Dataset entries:
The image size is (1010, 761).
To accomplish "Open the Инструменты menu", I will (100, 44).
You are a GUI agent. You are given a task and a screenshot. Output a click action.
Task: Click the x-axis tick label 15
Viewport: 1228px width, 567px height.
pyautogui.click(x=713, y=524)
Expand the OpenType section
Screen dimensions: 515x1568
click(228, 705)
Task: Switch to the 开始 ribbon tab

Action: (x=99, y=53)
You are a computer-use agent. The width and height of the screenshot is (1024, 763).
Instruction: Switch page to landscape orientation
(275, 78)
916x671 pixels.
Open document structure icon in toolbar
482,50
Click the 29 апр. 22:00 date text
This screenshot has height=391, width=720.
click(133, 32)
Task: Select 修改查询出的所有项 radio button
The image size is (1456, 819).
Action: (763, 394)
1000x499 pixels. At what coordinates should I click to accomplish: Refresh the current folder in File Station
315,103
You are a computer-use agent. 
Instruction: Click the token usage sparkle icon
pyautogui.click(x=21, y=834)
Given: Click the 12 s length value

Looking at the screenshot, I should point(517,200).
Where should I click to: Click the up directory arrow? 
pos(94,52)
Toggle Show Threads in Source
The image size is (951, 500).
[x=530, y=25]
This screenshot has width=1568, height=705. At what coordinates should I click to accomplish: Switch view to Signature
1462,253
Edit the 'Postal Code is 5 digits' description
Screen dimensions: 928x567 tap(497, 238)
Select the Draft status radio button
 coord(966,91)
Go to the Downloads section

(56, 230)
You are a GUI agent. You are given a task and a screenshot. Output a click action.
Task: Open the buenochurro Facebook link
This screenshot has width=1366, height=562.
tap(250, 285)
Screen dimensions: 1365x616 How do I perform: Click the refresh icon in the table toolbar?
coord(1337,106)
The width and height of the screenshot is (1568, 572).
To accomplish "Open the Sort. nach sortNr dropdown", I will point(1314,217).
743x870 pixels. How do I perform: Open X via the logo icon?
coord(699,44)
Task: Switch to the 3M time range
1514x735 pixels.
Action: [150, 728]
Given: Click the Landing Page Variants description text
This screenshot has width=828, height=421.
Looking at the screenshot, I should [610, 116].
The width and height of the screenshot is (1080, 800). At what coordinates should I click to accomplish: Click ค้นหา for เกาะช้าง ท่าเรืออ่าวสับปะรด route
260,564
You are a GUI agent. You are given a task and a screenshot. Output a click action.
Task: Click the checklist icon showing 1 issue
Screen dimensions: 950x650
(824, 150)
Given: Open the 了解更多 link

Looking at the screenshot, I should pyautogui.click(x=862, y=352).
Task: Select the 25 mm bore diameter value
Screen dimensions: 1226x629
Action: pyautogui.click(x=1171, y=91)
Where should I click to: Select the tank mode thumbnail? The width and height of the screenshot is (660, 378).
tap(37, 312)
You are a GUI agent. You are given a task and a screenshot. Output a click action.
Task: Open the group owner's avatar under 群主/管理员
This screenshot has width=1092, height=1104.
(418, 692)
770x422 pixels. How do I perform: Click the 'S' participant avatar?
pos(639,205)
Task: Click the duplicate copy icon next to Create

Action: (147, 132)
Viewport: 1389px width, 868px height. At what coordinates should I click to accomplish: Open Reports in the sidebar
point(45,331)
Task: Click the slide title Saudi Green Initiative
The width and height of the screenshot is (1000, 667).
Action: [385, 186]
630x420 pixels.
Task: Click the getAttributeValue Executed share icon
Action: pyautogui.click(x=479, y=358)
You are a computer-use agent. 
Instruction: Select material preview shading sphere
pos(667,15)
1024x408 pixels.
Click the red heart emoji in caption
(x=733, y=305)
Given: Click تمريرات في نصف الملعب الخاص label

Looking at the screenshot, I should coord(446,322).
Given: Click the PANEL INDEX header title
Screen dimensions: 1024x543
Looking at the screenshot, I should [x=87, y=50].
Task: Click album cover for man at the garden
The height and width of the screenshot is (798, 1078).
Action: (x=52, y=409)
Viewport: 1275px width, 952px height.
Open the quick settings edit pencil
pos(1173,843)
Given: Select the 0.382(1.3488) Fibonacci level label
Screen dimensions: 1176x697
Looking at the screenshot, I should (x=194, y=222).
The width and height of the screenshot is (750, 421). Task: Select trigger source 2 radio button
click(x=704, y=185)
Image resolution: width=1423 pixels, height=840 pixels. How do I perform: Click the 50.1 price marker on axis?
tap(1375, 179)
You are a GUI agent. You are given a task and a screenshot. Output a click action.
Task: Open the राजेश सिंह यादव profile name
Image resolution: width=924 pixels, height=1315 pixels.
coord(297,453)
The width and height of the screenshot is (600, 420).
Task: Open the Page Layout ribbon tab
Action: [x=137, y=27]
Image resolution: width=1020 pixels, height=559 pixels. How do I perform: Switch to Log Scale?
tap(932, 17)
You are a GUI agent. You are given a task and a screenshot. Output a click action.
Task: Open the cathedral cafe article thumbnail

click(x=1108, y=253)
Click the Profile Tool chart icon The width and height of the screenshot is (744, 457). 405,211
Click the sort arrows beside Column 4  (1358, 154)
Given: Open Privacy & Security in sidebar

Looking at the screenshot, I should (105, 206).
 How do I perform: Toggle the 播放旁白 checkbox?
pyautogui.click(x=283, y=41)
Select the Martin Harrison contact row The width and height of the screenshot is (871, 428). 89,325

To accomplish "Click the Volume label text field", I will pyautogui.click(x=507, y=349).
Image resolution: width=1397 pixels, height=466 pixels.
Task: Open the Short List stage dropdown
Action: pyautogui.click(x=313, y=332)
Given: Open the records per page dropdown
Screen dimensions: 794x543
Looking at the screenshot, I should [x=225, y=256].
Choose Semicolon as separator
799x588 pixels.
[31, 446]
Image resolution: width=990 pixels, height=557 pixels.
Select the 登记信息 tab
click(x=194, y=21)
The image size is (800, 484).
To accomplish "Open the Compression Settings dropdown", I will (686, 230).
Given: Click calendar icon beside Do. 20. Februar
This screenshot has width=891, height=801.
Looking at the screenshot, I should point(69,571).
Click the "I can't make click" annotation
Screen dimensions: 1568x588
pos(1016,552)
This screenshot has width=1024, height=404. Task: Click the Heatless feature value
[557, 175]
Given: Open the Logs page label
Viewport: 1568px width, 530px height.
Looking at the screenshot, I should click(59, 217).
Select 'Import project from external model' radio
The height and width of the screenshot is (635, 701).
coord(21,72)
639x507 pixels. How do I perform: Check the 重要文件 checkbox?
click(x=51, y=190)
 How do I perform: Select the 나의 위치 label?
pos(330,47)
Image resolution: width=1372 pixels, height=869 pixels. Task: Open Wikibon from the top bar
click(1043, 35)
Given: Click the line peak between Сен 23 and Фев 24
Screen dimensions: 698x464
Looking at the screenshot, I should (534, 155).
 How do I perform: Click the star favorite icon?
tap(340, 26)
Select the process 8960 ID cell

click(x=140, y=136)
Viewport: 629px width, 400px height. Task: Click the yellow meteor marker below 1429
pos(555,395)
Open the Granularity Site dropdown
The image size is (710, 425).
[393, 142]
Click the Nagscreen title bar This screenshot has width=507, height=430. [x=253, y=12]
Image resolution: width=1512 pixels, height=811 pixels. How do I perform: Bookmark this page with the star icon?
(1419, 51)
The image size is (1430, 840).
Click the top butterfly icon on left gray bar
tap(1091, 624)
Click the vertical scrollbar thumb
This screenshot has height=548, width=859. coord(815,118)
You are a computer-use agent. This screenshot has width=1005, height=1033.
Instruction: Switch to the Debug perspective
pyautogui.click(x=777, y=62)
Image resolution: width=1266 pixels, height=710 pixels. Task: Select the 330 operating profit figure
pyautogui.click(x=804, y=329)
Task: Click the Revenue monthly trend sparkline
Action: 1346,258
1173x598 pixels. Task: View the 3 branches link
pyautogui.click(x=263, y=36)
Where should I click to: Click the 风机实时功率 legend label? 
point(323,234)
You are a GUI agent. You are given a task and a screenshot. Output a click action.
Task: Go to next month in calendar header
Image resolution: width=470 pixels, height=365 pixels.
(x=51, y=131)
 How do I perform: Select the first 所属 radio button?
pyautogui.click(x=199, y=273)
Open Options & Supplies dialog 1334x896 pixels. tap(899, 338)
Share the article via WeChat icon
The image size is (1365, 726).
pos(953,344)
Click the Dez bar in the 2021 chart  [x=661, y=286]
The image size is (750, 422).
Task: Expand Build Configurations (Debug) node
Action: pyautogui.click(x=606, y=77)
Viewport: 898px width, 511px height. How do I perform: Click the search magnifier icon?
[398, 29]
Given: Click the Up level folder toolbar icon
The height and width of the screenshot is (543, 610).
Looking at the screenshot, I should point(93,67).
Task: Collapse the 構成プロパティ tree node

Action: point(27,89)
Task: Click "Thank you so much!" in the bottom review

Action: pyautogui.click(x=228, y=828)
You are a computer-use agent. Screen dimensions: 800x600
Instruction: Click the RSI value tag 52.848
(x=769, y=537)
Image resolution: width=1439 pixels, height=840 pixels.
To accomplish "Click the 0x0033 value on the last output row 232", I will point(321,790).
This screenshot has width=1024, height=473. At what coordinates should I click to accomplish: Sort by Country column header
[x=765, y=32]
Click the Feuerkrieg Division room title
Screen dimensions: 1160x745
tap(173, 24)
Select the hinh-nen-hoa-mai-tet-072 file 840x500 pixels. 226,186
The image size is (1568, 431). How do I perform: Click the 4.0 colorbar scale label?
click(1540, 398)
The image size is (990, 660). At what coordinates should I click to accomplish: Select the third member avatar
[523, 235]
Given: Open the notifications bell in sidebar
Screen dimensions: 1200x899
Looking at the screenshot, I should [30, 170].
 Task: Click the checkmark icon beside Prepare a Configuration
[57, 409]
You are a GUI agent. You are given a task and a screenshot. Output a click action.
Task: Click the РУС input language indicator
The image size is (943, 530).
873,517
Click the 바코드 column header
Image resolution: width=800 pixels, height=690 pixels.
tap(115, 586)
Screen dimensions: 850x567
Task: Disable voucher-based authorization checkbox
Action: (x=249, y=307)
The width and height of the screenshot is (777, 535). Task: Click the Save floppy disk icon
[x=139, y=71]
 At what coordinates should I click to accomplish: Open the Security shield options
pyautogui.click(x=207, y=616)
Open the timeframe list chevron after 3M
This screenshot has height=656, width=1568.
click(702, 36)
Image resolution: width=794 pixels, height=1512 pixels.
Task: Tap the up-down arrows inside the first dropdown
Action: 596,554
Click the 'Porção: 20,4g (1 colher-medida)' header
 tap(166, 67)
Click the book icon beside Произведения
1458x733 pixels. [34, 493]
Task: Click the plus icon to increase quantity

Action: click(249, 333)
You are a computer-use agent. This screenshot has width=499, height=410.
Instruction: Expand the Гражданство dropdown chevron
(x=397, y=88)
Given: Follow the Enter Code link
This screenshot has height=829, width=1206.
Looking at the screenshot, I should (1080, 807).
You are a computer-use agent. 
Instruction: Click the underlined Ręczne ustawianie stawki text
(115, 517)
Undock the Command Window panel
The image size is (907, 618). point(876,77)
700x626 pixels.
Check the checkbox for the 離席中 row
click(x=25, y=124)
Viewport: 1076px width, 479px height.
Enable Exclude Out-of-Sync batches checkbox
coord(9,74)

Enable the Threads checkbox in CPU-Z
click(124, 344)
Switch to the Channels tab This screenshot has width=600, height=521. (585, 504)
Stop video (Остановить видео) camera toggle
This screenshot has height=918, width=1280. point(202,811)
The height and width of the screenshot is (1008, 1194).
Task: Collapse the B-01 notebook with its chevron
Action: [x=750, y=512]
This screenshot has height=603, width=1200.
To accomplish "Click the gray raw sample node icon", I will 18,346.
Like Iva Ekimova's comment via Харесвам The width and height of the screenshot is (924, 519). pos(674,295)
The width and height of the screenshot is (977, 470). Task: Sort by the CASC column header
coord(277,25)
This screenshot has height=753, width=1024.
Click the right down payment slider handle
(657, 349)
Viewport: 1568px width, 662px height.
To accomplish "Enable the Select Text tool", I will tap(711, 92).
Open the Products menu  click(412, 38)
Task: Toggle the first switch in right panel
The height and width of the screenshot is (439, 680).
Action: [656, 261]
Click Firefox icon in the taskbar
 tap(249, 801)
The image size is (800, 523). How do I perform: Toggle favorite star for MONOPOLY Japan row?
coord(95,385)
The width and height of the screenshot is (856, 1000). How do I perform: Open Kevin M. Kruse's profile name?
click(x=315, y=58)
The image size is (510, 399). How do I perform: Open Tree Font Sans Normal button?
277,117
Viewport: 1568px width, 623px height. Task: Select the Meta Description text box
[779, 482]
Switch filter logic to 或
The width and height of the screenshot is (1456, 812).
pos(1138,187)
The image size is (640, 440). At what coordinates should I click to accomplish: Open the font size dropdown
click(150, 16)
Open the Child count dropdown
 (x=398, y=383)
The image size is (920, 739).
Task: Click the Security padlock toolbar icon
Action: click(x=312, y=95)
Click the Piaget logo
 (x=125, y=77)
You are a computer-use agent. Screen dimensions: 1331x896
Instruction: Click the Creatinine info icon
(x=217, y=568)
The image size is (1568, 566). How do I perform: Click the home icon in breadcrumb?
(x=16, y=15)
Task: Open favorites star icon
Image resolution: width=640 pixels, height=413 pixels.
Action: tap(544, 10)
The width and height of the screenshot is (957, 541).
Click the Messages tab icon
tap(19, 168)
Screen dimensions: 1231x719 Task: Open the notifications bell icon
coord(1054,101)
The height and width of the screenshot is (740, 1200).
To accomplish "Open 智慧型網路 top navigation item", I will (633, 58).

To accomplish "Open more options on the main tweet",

▶ Goal of the exercise
Only lines with the word "level" go in the answer. Take them all from the entries above.

▶ Answer to this problem
Given: Select the 0.382(1.3488) Fibonacci level label
Given: Click the Up level folder toolbar icon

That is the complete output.